3. I simplified the top part of that fraction: $1 - \csc x - 1 - \csc x = -2\csc x$.
So now the whole expression was: $\cot x \cdot \frac{-2\csc x}{1-\csc^2 x}$.

4. Here's a cool trick I remembered! There's a rule called the Pythagorean Identity: $1 + \cot^2 x = \csc^2 x$. If I move things around, I can see that $1 - \csc^2 x = -\cot^2 x$. This was perfect for the bottom part of my fraction!

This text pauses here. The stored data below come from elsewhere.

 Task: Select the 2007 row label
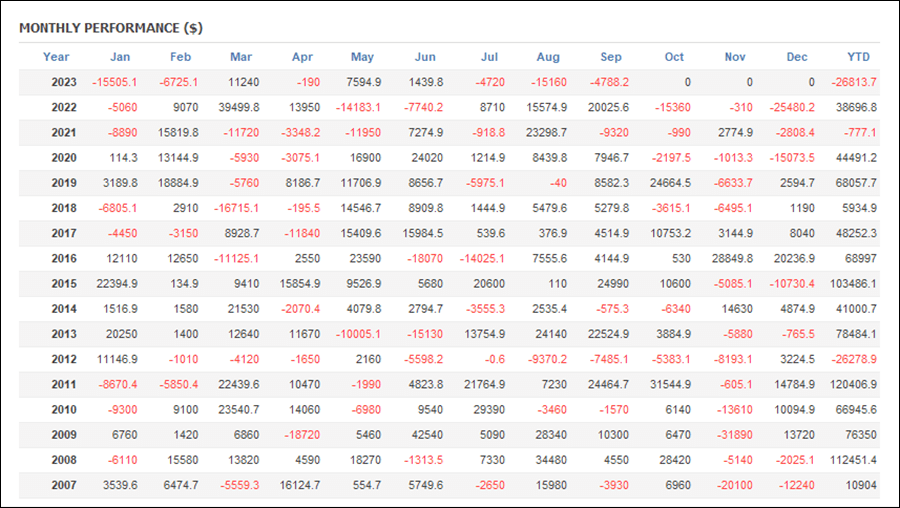tap(64, 486)
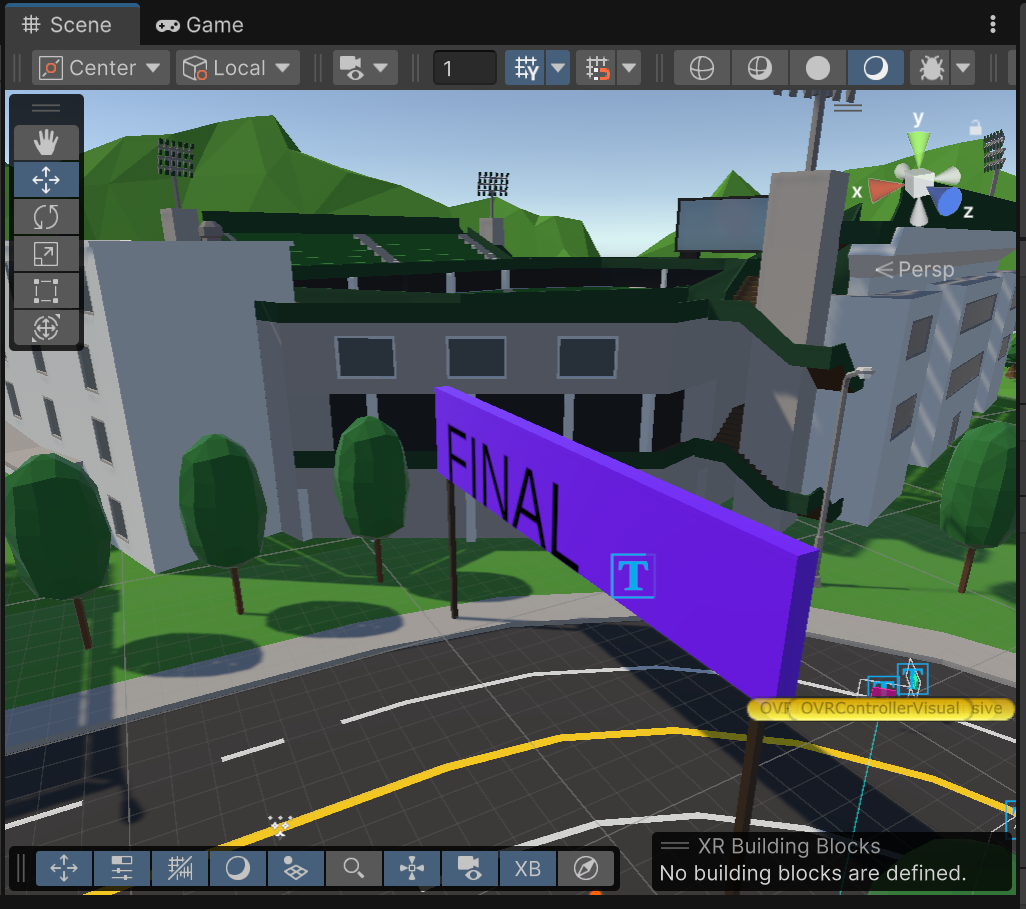Click the field showing value 1
This screenshot has width=1026, height=909.
464,68
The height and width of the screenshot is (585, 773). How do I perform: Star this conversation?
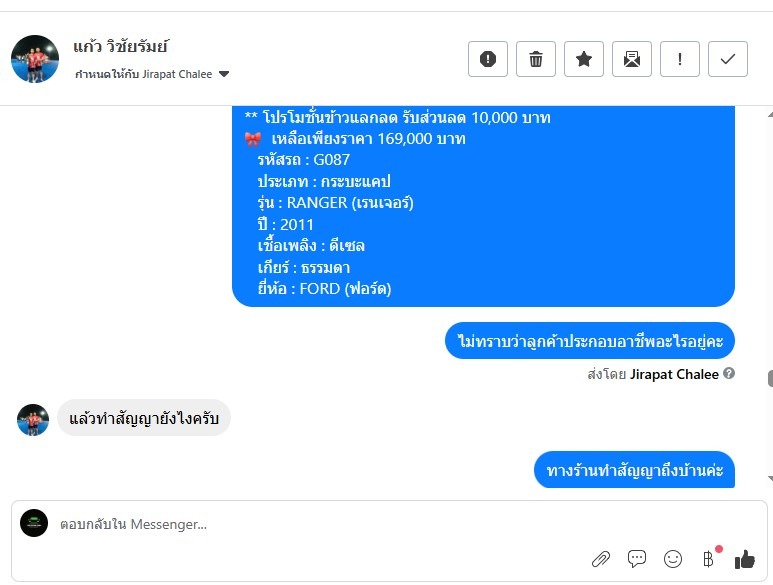point(584,59)
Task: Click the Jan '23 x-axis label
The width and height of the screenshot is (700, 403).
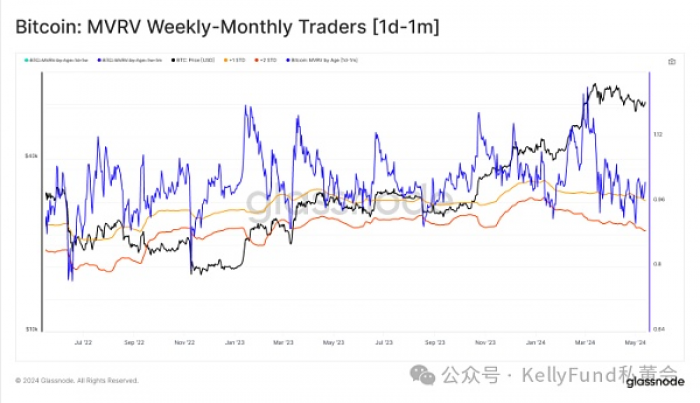Action: coord(235,342)
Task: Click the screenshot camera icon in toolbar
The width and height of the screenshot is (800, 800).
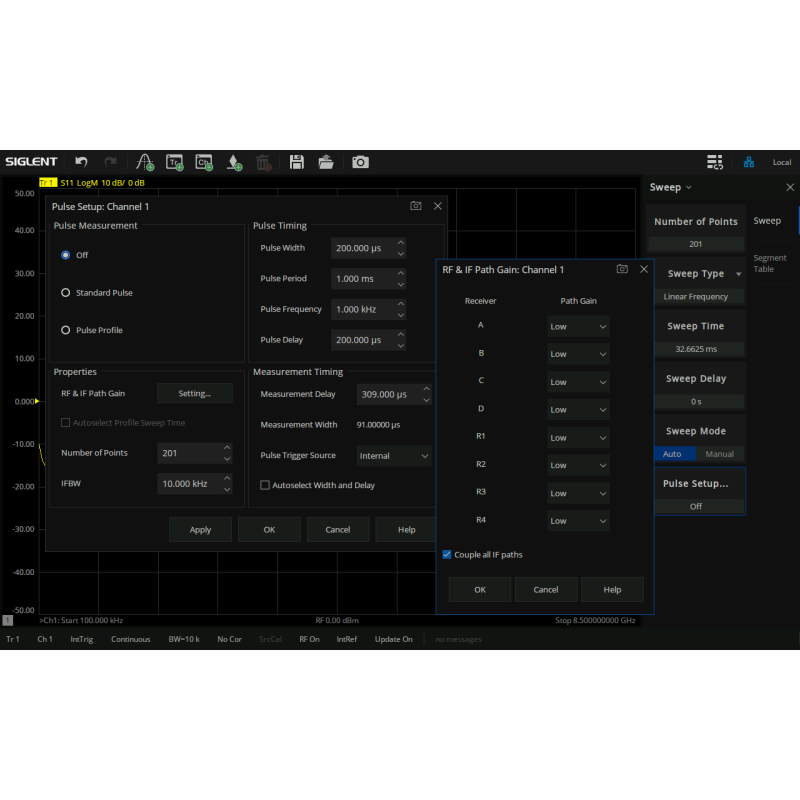Action: [x=360, y=161]
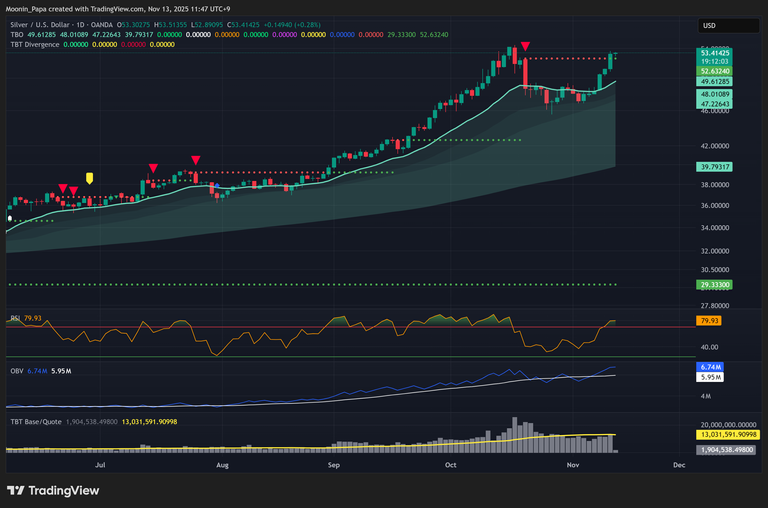Click the yellow marker above the June candles

pos(90,178)
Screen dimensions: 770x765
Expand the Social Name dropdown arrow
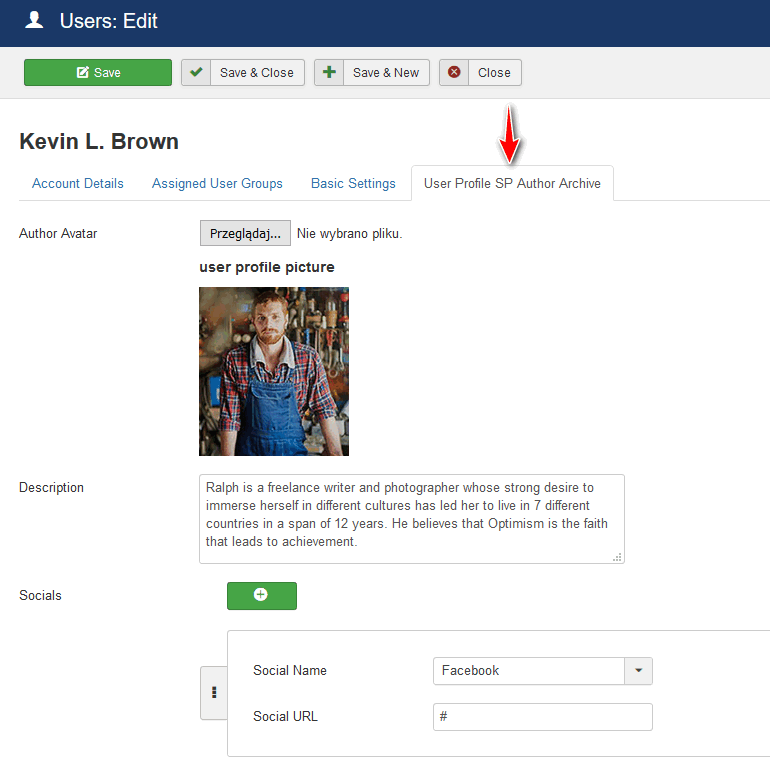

5. I plugged that in: $\cot x \cdot \frac{-2\csc x}{-\cot^2 x}$.
The two minus signs canceled each other out, which is awesome! And I had $\cot x$ on top and $\cot^2 x$ (which is $\cot x \cdot \cot x$) on the bottom. So, I could cancel one $\cot x$ from the top and one from the bottom.
This left me with: $\frac{2\csc x}{\cot x}$.

6. Almost there! I remembered what $\csc x$ and $\cot x$ are in terms of $\sin x$ and $\cos x$.
$\csc x$ is just $1/\sin x$.
$\cot x$ is $\cos x / \sin x$.

7. I put these into my expression: $\frac{2 \cdot (1/\sin x)}{(\cos x / \sin x)}$.
This is like dividing by a fraction, so I flipped the bottom fraction and multiplied: $2 \cdot \frac{1}{\sin x} \cdot \frac{\sin x}{\cos x}$.

8. Look! The $\sin x$ on the top and the $\sin x$ on the bottom canceled each other out!
I was left with: $2 \cdot \frac{1}{\cos x}$.

9. Finally, I know that $1/\cos x$ is the same as $\sec x$.
So, the whole thing simplified to $2 \sec x$.

That matches the right side of the original equation! Hooray! It's an identity!